Geoff Collins looks ‘outside the box’ as on-campus training nears

Georgia Tech coach Geoff Collins speaks to players after last year's spring game. HYOSUB SHIN / HSHIN@AJC.COM

Credit: HYOSUB SHIN / AJC

Credit: HYOSUB SHIN / AJC

Georgia Tech coach Geoff Collins speaks to players after last year's spring game. HYOSUB SHIN / HSHIN@AJC.COM

When Georgia Tech begins the first phase of its voluntary on-campus workout program June 15, the number of football players who will participate will be in the low 20s, according to coach Geoff Collins. The total roster size, not counting incoming freshmen who didn’t arrive in January, is about 105.

The first phase of Tech’s program in bringing athletes back to campus is restricted to athletes living in metro Atlanta. Incoming freshmen are not able to participate. Isolation for 14 days before the start of on-campus training is another requirement.

“There’s a whole bunch of steps that they’ve got to go through before they return,” Collins said Tuesday on a video-conference call with media.

Athletes in all of Tech’s sports will be allowed to return under those guidelines. Ensuing phases will return more athletes to campus and broaden training regimens. In the first phase, athletes will be limited to weight rooms and training rooms. For the football team, Collins said, the weightlifting work will be done in the Brock Football Practice Facility, a building that will allow football players more space to train. Collins said that the team had ordered five additional weight racks to facilitate the workouts, which will be done in groups of 10 or fewer.

In addition to leaving the facility’s garage-style doors open to improve air flow, players and staff will have designated entry and exit points.

“There’s all kinds of things that are being put in place to make sure the guys are safe and healthy,” Collins said.

Team members not returning for the first phase can continue to work out on their own, following plans prescribed by strength-and-conditioning coach Lewis Caralla. Players are not required to work out.

“We have a great leadership group on our football team that is really affecting the other guys, and it’s one of those things that, it’s trust, it’s faith, it’s hope, and you try to motivate, inspire and engage the guys on an individual basis and a collective basis without making it mandatory.”

The first phase will be two weeks, Collins said, before more players begin their workouts after that. Tech’s schedule is behind some of its competitors. Clemson, Tech’s opponent for its season opener scheduled for Sept. 3, was scheduled to begin June 8, with the entire team able to return. At Central Florida, Tech scheduled opponent Sept. 18, a group of 60 football players returned Monday, with plans to begin workouts the following Monday. Collins called the June 15 start date a “very intentional” decision.

“It may be to the outside world it looks like we’re being very cautious, and I don’t think that’s a bad thing,” Collins said. “I think there’s a level of thought and care that went into every single decision throughout this thing for our guys and even for our staff.”

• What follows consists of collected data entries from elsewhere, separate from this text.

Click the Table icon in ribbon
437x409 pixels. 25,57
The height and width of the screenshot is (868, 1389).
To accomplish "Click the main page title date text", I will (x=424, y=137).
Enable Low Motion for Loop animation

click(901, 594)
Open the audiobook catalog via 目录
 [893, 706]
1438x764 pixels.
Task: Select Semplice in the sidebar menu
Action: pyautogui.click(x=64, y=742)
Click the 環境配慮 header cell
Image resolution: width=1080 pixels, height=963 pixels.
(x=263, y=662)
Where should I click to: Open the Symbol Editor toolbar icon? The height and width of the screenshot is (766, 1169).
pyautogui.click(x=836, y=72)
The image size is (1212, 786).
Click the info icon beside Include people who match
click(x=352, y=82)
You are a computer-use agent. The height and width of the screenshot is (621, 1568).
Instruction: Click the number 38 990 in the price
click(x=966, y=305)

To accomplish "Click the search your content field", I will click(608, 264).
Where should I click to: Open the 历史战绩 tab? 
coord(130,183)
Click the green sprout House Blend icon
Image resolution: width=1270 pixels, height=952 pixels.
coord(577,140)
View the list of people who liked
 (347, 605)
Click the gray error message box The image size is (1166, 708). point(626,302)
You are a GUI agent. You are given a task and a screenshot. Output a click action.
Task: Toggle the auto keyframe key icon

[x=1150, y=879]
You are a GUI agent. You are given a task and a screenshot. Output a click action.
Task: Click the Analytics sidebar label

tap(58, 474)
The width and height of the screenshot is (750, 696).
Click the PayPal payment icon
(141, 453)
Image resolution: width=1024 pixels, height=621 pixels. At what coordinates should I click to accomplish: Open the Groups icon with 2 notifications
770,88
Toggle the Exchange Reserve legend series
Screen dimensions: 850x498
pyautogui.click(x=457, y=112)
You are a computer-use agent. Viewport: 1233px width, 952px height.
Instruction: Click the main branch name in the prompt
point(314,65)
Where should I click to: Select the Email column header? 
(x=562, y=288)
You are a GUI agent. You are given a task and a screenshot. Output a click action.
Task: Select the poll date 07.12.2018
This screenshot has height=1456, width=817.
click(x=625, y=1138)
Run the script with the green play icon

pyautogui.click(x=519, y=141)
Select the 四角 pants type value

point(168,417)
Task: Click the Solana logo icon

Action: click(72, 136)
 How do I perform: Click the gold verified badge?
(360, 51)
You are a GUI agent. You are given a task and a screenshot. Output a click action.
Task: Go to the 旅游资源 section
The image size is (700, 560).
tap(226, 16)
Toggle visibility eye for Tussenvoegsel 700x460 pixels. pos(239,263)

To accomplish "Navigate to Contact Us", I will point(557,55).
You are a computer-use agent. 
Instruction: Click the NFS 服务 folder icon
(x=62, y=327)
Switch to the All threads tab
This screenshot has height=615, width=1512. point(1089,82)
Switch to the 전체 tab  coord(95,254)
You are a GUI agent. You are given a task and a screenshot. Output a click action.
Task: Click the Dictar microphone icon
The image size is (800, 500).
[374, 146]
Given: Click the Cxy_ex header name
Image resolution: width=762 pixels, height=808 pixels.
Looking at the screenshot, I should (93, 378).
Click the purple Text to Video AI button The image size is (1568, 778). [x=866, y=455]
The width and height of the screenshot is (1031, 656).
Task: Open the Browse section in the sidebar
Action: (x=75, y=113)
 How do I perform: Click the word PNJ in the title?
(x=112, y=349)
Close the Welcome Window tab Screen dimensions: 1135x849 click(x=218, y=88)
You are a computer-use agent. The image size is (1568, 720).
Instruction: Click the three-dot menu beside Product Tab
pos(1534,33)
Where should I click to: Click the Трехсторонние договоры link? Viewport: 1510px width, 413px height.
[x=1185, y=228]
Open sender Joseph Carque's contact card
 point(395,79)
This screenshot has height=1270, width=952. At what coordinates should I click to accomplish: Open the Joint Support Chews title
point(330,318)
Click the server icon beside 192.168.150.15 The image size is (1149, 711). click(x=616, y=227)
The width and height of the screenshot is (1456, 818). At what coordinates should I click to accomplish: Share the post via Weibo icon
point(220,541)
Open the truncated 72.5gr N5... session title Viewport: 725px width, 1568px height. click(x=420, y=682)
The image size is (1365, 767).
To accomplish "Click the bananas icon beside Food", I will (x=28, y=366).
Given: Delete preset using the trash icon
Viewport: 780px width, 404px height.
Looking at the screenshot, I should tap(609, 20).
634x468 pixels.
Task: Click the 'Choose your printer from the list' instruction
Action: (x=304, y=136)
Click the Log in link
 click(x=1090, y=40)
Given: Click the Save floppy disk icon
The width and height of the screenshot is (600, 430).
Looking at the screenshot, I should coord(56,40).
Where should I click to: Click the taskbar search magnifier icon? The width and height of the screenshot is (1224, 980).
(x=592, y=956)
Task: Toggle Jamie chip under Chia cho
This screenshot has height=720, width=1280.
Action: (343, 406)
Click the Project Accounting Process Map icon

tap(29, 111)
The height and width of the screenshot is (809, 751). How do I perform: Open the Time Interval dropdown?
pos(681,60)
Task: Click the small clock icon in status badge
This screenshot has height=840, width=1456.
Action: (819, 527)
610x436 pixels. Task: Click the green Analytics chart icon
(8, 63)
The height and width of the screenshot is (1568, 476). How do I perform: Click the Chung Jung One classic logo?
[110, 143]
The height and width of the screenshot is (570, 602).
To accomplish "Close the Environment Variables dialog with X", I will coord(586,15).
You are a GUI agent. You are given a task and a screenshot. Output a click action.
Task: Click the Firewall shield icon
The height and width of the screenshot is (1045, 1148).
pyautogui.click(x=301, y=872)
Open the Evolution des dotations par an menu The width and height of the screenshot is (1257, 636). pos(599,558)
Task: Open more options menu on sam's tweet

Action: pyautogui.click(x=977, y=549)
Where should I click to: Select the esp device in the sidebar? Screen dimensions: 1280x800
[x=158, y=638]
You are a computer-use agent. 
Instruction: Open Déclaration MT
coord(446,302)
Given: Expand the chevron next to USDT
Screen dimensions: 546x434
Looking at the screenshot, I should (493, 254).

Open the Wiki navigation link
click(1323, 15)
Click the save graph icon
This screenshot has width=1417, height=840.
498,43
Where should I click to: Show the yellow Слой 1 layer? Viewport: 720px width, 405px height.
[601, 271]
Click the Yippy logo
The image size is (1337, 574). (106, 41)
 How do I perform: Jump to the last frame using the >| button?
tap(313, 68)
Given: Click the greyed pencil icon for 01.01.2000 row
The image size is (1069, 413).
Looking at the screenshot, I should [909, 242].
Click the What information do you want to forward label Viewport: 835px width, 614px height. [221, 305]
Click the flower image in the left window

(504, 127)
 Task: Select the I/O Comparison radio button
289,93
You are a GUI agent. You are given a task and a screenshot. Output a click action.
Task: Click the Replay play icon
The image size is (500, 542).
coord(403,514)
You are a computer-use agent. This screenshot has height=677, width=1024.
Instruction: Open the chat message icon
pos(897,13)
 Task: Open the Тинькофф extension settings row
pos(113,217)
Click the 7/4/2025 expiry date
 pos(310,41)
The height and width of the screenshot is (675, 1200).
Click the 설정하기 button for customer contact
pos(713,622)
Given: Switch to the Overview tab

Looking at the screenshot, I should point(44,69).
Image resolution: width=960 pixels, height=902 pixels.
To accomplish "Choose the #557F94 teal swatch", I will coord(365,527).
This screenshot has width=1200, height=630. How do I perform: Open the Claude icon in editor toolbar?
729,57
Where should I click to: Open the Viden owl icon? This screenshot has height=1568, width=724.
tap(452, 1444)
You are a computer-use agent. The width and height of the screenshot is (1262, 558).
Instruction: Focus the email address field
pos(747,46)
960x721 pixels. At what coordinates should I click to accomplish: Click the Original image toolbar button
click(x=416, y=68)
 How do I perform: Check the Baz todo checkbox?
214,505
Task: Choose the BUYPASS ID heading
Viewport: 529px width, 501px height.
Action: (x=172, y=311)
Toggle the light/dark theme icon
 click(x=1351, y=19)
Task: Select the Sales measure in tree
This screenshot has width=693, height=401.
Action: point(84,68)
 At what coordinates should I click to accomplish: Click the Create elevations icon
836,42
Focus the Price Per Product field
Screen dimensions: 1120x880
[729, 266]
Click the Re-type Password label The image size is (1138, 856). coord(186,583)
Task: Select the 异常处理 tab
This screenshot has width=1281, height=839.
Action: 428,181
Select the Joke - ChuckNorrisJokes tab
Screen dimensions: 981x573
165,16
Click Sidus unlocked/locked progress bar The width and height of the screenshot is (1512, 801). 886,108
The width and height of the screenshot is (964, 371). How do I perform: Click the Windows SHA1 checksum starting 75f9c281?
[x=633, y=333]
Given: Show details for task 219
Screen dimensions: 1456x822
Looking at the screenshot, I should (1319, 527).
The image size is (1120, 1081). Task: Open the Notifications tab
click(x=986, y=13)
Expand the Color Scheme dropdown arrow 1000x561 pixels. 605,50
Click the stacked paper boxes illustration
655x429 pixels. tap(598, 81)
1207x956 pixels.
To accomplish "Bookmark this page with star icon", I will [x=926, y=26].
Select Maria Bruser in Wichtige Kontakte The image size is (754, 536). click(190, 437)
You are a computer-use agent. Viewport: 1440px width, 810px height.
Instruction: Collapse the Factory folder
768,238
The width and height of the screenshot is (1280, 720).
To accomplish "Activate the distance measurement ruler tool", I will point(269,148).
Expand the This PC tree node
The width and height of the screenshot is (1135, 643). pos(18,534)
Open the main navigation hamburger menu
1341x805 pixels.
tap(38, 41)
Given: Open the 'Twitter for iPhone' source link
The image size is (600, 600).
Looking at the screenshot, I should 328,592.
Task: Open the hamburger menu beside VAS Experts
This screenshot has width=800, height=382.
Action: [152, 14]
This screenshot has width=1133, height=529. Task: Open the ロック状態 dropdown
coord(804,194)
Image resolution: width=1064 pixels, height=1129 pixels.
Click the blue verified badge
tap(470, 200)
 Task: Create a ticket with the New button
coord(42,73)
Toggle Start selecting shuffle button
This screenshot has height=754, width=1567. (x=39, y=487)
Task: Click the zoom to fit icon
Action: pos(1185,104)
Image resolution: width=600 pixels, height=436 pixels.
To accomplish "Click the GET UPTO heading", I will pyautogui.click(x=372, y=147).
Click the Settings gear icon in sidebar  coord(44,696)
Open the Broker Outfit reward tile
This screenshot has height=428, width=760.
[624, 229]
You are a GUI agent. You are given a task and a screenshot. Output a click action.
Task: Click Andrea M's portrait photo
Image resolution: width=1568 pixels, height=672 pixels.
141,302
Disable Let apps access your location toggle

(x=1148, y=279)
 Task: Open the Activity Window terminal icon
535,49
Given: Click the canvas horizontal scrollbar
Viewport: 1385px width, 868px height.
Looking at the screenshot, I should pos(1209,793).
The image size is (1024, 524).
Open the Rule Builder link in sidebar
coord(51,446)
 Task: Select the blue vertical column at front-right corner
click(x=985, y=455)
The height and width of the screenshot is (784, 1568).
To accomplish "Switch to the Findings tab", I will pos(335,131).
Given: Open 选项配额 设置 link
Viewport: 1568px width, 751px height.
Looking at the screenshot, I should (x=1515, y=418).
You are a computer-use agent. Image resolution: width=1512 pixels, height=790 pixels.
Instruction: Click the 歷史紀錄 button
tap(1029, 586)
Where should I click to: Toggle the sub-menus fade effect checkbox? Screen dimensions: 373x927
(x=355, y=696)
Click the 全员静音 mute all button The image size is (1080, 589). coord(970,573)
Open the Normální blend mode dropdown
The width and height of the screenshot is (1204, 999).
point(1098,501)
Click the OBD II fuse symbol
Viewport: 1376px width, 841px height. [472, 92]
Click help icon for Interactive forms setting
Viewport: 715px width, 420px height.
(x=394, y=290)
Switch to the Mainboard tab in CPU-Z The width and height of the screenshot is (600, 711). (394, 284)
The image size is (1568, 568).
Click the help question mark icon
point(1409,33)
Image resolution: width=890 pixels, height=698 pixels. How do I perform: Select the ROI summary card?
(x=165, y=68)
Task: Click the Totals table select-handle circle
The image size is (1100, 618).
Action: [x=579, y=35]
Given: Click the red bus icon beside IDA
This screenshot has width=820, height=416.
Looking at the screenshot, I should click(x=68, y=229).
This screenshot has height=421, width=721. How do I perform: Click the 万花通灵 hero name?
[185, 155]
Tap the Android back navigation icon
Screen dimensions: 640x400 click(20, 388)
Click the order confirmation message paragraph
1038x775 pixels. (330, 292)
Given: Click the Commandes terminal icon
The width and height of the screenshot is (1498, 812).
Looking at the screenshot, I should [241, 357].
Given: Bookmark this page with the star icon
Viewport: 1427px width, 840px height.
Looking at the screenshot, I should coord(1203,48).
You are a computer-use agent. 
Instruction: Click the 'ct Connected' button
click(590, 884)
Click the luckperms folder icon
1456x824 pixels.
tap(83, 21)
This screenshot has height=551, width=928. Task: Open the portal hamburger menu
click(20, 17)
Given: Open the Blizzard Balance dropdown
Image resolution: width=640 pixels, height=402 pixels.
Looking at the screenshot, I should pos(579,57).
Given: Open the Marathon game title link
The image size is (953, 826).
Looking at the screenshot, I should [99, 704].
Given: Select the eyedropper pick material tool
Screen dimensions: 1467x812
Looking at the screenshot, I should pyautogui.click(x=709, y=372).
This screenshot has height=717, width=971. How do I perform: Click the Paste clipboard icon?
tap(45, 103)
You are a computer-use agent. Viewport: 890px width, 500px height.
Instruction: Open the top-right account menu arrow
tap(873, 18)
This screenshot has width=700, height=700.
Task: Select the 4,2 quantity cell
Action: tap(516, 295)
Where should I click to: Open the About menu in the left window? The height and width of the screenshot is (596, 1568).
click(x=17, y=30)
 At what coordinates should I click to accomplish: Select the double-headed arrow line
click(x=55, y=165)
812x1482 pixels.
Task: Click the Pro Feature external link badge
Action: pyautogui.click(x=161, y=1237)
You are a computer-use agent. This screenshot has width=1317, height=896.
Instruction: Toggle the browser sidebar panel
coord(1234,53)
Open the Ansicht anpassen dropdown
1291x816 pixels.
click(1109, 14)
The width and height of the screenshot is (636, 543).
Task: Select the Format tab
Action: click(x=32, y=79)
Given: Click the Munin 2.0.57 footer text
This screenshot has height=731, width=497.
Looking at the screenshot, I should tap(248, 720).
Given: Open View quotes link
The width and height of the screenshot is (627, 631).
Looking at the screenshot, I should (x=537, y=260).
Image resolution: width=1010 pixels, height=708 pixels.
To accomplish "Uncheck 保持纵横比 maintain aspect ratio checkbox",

Collins expressed confidence in his staff’s ability to guide the training of players who have been away from campus and beyond in-person supervision of coaches since mid-March, when the coronavirus pandemic closed Tech’s campus. He noted that, having coached at the high-school, Division III and FCS level, he has familiarity in situations where players didn’t have summer workout programs or even spring football.

“So I think that affords and gives me an edge to understand there are ways to do it,” he said.

He lauded coaches and staff members “who look outside the box to try to find answers to the questions and aren’t going to be stuck in an archaic system that it has to be done this way in this time frame in this amount of reps, whatever the case may be.” The video-conference meetings that coaches have conducted with players may have placed them further ahead in their schematic knowledge than they would be otherwise, Collins said.

Collins also said that “almost every guy on our roster” will be able to fully participate in workouts upon their return following offseason rehabilitation. During the quarantine period, most have done their rehab sessions with trainers conducted through FaceTime calls, videos and other means.

The incoming freshmen had their first official meeting (via video conference) with Collins on Sunday night, beginning their “JumpStart Jackets” program to facilitate the beginning of their enrollment at Tech.

“Obviously, there will be challenges, but I think the way that we have our culture set up, we have our program set up, lends us to being able to be innovative, think outside of the box and find the best way for our players to have success,” Collins said.